Выбрать главу

Тот факт, что мысль о самоубийстве у нее действительно возникала, подтверждается хотя бы тем, что именно в это время она составила завещание — не юридическое, со всеми формальностями, заверенное у нотариуса, — а скорее моральное, эмоциональное, человеческое, такое же — по стилю и духу, — какое оставил в своем блокноте Маяковский, загодя готовясь к смертельному выстрелу. Ни о том, что такое завещание есть, ни тем более о его содержании тогда никто не знал, даже самые близкие люди: его нашли лишь после того, как Лили не стало.

Вообще вторично пережить то, что однажды было уже пережито, с чем уже удалось справиться, преодолеть, возвратиться к жизни, гораздо труднее, чем в первый раз. Особенно после того, как жестокая несправедливость по отношению к убиенным была вроде бы устранена и правда восторжествовала.

Теперь взялись за нее — не косвенно, а впрямую, — возведя обвинение, чудовищнее которого она не могла и придумать. Кто же она, Лиля Брик, по новой версии, утвержденной на самом верху? Оказывается, не любовь поэта, не его муза, не та, которая сделала все возможное и невозможное, чтобы он занял место, ему подобающее, в обществе, в умах, в истории, а — его убийца! Не только в метафорическом, но едва ли и не в буквальном смысле. Дьяволица, вложившая в руки ему револьвер и понудившая нажать курок. А то и того хуже: участница заговора, итогом которого явилось его убийство, то есть событие, подлежащее рассмотрению не литераторами, а юристами. Наследники тех, кто воистину довел поэта до самоубийства, заметали следы, отводя подозрения от себя и направляя их в ложную сторону.

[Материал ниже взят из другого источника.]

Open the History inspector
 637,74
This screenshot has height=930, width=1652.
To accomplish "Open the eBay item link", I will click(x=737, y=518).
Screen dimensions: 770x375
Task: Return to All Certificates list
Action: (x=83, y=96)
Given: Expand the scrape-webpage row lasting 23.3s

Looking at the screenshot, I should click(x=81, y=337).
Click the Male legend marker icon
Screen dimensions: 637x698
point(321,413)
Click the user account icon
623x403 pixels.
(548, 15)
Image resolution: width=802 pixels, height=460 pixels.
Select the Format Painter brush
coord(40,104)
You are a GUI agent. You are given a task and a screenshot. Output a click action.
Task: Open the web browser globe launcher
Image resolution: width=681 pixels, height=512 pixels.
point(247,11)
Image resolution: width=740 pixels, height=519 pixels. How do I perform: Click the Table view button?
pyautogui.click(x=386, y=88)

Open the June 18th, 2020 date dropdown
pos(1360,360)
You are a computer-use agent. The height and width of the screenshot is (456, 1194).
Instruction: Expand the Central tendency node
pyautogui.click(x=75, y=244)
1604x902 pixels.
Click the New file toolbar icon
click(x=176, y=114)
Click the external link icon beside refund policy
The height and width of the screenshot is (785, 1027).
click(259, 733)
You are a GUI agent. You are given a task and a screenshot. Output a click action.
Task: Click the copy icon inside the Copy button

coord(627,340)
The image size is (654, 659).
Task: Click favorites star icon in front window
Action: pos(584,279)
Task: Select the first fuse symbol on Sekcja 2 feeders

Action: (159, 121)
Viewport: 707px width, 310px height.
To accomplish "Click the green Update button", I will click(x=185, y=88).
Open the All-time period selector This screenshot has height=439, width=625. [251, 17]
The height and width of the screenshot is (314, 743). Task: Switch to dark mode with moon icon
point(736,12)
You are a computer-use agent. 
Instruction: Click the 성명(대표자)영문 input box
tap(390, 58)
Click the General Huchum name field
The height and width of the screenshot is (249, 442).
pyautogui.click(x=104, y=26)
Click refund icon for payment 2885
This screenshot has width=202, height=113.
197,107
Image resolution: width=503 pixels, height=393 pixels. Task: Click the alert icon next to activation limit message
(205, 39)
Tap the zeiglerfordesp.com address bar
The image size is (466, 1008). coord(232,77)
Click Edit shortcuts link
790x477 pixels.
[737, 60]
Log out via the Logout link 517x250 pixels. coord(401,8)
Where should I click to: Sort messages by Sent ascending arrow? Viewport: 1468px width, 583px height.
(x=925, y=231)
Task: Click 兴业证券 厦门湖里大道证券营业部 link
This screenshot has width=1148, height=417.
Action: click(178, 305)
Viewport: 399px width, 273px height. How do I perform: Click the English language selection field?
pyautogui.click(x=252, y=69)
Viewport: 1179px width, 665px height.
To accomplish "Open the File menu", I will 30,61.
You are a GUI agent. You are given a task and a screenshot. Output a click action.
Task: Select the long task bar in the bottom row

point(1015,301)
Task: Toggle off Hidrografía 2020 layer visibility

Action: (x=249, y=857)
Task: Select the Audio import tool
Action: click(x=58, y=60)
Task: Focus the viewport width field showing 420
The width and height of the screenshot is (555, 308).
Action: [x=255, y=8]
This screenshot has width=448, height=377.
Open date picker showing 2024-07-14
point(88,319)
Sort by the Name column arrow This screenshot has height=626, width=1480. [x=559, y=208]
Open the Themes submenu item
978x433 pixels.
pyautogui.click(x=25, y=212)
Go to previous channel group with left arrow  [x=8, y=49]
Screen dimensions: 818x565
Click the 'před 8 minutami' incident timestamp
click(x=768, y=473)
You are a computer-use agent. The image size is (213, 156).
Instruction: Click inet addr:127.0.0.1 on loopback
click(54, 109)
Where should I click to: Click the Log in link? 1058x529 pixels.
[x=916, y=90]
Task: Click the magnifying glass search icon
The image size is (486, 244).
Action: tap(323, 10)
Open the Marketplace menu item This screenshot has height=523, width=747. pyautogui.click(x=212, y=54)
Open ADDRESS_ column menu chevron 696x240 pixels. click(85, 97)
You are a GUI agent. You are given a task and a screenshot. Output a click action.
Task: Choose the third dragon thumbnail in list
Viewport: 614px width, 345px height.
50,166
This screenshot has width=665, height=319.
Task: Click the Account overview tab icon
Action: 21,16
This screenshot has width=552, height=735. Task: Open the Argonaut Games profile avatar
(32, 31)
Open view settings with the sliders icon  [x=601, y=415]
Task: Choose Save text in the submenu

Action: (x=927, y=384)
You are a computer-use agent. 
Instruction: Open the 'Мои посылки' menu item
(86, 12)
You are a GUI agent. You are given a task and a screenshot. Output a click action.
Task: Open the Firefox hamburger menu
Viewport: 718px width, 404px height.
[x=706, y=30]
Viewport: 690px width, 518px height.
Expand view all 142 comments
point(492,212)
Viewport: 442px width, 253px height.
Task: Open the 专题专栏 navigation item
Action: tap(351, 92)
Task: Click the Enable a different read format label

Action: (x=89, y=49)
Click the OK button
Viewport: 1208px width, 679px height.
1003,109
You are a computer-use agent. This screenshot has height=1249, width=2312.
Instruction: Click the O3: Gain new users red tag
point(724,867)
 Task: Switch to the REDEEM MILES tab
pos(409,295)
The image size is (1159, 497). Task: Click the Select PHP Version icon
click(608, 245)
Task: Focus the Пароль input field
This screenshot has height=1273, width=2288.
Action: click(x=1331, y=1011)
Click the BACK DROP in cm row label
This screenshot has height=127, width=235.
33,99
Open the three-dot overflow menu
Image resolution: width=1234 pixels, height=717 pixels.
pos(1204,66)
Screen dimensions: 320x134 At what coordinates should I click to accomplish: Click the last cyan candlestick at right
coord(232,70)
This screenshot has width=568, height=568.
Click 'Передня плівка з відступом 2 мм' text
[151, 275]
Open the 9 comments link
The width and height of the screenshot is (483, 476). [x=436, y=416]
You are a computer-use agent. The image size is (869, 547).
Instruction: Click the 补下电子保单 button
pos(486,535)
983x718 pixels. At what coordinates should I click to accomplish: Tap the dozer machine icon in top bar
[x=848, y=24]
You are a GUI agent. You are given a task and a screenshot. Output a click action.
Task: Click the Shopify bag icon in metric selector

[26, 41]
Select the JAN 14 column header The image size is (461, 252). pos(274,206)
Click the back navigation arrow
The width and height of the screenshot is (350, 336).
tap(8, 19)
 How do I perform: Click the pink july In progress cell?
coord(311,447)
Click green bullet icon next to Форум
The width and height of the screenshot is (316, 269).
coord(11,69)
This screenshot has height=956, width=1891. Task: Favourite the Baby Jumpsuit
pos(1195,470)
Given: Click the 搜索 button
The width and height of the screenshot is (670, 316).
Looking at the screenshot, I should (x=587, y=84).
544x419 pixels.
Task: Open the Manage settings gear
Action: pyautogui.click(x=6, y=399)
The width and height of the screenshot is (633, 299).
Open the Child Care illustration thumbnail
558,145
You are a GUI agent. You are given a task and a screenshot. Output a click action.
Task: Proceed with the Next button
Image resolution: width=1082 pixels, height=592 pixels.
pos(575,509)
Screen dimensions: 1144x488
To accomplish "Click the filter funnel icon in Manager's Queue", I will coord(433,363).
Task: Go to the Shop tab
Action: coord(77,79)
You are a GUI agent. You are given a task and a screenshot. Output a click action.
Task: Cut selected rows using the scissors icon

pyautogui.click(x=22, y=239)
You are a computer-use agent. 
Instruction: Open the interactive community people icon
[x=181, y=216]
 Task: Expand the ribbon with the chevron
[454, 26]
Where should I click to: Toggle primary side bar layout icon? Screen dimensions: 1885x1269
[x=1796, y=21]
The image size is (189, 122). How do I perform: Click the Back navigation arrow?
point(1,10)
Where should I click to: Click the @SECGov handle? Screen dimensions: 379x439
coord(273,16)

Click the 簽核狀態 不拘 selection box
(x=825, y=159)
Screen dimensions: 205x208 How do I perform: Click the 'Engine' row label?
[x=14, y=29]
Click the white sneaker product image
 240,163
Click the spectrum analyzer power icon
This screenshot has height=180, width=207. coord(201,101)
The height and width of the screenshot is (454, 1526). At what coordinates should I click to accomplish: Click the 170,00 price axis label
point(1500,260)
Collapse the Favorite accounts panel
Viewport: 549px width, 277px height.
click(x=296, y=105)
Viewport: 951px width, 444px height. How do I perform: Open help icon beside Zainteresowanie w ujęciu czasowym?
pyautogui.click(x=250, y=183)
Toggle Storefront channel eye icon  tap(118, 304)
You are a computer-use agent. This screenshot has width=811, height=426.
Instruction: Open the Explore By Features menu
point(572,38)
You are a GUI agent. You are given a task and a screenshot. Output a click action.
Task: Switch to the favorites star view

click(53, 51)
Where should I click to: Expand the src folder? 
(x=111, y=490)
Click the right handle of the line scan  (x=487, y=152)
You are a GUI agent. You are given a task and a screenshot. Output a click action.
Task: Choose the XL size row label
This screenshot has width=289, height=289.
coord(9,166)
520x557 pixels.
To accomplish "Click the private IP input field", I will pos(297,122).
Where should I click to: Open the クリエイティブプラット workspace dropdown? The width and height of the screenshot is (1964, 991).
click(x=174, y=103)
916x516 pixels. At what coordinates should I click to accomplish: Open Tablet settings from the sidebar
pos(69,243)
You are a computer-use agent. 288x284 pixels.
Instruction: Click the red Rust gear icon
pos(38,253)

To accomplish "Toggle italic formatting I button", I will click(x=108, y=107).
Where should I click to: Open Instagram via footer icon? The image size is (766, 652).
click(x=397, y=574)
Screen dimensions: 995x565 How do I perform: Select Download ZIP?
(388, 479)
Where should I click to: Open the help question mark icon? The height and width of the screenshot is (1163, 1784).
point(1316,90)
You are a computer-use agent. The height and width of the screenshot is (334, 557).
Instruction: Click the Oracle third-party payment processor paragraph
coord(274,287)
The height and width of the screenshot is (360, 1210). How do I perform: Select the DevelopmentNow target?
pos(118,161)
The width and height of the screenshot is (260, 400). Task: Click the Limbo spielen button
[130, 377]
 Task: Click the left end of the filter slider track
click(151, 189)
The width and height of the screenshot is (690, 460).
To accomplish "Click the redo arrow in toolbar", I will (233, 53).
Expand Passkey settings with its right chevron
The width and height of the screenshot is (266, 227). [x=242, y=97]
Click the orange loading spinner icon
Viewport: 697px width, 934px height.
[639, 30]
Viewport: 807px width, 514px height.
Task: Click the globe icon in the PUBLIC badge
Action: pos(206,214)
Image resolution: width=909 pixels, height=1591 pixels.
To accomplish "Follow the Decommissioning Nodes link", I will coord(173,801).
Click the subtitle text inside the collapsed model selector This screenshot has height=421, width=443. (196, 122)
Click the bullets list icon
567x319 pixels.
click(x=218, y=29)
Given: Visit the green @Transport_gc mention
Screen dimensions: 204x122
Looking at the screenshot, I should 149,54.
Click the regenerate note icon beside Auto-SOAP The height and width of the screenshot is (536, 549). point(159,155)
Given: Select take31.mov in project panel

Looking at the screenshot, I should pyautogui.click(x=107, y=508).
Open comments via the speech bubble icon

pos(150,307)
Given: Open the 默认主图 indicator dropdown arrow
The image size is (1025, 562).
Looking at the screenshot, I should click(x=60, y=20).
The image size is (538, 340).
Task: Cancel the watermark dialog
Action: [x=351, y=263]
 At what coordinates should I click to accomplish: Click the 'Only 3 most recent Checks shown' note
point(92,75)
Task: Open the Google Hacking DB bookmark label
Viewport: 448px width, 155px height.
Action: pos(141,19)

Такой теперь представала она и против этого обвинения ничего не могла возразить, ибо не только она сама — ни один защитник ее так и не получил трибуну, чтобы вымолвить публично хотя бы одно слово. Жизнь между тем шла к закату, сил становилось все меньше, и не было больше надежды на то, что она дождется того времени, когда фальсификаторы и клеветники будут посрамлены, а их тайные цели — раскрыты.

Но сознание своей правоты оказалось сильнее физической немощи. Чего онаг собственно, могла бы бояться? Непрекращавшейся лжи? Но те, кого она уважала и чтила, как были, так и остались с нею, до остальных же ей вовсе не было дела. Презираемые и низкие люди уязвить не способны, и в полемику с ними люди порядочные вообще не вступают. Офицер не вызывает денщика на дуэль — есть такое давнее и непреложное правило, оставшееся неизменным и после тсцго, как времена рыцарства прошли, а правила чести будто бы перестали существовать. Да и возраст, и возраст… В семьдесят семь лет начинаешь по-другому смотреть на многое, и жизненные ценности предстают в ином свете.

Печальным дополнением к тем «радостям», которые принесла ей огоньковско-известинская атака, явился выход полумемуарной книги Валентина Катаева «Трава забвения». С этим писателем (скорее, с Катаевым-человеком, а не Катаевым-писателем) у нее еще в конце двадцатых возник какой-то тщательно зашифрованный в переписке с Маяковским и никогда не прокомментированный ею конфликт — оттого все написанное им в этой книге и имевшее к ней самой и близким к ней людям прямое отношение воспринималось с особенной остротой. «Сплошная беспардонная брехня» — так отозвалась она о «Траве забвения» в письме к Эльзе. И дальше: «Все наврано!! Все было абсолютно не так. (Речь идет о том последнем, поистине трагическом, вечере, который Маяковский провел у Катаева накануне самоубийства. — А. В.). Черт знает что!..»

Эльза отнеслась к сочинению маститого советского классика совершенно иначе. Не эмоционально, а профессионально: «Необычайная точность описаний заставляет верить тому, как прошел канун смерти Маяковского». Дальнейшее обсуждение не состоялось: сестры предпочли уклониться от спора, который все равно не мог привести к «общему знаменателю».

В самый разгар воронцовско-колосковской травли гонениям — иначе, естественно, и совсем по другому поводу — подверглись и Плисецкая с Щедриным. Балет «Кармен-сюита», созданный композитором по мотивам Бизе специально для Майи, был на грани запрета за «эротическую хореографию». Вся сталинская рать в музыке присоединилась к хору хулителей. Композитора и балерину поддержал Шостакович. Наряду с другими деятелями культуры, вставшими на защиту искусства от малограмотных администраторов и злопыхатели, оказались Лиля и Катанян. Порочный принцип «защити сначала себя, а потом защищай других» был им совершенно чужд. Как и чуждо уныние, отравляющее настроение близким.